**Problem to solve:** Across the records that follow, determine how many lines contain "computer" and give only the resulting number.

::: Information given

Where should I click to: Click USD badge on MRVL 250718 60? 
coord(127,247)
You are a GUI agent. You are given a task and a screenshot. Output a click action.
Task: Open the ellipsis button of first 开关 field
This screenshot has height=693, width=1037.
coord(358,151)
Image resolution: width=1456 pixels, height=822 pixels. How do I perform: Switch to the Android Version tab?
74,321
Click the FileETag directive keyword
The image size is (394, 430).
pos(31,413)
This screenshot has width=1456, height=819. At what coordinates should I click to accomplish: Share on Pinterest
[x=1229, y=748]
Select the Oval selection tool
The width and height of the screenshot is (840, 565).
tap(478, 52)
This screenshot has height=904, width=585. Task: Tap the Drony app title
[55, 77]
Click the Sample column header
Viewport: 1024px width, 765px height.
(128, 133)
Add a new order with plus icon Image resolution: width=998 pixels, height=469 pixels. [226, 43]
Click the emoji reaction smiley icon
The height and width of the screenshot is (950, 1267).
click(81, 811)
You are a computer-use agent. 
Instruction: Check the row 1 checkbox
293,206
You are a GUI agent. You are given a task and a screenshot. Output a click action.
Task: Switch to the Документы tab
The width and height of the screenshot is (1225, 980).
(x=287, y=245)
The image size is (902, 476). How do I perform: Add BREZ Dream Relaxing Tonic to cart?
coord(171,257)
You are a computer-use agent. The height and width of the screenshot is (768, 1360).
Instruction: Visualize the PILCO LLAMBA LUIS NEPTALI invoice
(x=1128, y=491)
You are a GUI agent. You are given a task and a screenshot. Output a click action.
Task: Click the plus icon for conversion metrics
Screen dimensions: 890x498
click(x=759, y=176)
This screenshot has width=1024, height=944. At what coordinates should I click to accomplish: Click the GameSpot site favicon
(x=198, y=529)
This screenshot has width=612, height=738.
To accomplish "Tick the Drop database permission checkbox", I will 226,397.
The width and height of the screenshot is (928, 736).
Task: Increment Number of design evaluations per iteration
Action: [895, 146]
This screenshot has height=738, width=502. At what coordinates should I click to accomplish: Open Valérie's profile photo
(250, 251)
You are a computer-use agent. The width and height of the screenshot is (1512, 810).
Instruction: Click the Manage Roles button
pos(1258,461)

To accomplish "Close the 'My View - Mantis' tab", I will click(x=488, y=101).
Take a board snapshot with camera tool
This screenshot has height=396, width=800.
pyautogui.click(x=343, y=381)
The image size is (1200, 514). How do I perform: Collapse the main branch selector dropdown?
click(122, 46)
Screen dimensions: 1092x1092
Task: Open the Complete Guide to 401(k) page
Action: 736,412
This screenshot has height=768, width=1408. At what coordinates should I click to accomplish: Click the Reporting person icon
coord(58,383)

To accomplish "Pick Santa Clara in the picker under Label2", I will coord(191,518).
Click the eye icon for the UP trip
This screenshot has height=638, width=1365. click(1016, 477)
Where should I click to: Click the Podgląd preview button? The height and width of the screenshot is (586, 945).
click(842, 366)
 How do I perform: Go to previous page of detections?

::::::

**Written response:** 3